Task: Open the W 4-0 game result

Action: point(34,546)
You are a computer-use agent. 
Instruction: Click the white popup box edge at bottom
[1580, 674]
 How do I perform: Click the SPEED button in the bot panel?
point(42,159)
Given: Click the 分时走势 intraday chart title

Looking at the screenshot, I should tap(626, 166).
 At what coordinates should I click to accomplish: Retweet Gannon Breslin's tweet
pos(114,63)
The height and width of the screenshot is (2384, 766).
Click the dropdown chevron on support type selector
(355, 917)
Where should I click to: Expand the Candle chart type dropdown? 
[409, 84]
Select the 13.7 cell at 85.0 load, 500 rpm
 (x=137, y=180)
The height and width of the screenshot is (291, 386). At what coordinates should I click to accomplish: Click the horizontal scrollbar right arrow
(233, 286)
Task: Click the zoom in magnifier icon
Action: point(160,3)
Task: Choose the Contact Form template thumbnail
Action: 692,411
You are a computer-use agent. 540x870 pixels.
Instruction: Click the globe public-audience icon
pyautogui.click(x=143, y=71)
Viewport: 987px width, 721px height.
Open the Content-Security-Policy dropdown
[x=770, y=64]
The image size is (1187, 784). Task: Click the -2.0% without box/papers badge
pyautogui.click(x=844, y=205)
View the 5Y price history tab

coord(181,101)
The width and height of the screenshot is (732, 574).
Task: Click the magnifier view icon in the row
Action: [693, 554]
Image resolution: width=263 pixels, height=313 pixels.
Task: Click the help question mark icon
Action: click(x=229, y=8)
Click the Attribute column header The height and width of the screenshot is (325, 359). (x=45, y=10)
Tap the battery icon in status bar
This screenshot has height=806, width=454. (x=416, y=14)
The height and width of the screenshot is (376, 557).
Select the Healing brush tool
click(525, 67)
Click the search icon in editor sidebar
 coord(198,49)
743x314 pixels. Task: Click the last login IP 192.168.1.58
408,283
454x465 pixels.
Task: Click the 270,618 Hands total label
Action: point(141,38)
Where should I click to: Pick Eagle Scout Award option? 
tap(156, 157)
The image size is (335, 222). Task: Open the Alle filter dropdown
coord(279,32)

[PROBLEM STATEMENT]
Total the lines in the records above that contain the string "computer". Write only that total.

[OUTPUT OF THE EXERCISE]
2